»»
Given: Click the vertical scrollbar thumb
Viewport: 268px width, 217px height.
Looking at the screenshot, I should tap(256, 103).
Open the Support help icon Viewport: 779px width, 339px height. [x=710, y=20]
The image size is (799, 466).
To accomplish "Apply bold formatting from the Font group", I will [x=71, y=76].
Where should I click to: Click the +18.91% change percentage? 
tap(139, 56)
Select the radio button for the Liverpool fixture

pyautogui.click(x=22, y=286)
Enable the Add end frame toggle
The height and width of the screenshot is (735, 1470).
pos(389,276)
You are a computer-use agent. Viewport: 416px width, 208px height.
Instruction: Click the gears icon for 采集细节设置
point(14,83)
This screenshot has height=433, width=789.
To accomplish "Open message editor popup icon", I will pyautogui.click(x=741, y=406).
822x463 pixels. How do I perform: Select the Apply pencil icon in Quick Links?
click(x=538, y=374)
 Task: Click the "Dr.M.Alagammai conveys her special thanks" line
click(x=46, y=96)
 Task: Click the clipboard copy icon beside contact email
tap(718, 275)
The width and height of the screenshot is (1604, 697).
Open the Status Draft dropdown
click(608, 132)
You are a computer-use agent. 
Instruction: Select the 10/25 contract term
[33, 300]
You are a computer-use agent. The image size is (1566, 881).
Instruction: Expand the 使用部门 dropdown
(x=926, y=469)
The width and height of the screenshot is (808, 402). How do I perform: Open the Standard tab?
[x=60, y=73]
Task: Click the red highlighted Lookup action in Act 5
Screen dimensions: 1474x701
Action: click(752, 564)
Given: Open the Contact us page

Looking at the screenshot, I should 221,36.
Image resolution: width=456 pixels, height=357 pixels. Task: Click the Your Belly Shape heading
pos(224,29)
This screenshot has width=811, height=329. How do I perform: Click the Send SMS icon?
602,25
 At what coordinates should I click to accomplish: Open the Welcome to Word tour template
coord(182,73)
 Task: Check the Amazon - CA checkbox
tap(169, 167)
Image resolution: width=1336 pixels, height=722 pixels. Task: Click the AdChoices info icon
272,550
««
Goal: Pull out every line in the records above that contains the string "pixels", and treat uppercase and lowercase letters as different.

Solved exercise:
822x463 pixels. How do I perform: Select the Apply pencil icon in Quick Links?
Image resolution: width=456 pixels, height=357 pixels. Task: Click the Your Belly Shape heading
Image resolution: width=1336 pixels, height=722 pixels. Task: Click the AdChoices info icon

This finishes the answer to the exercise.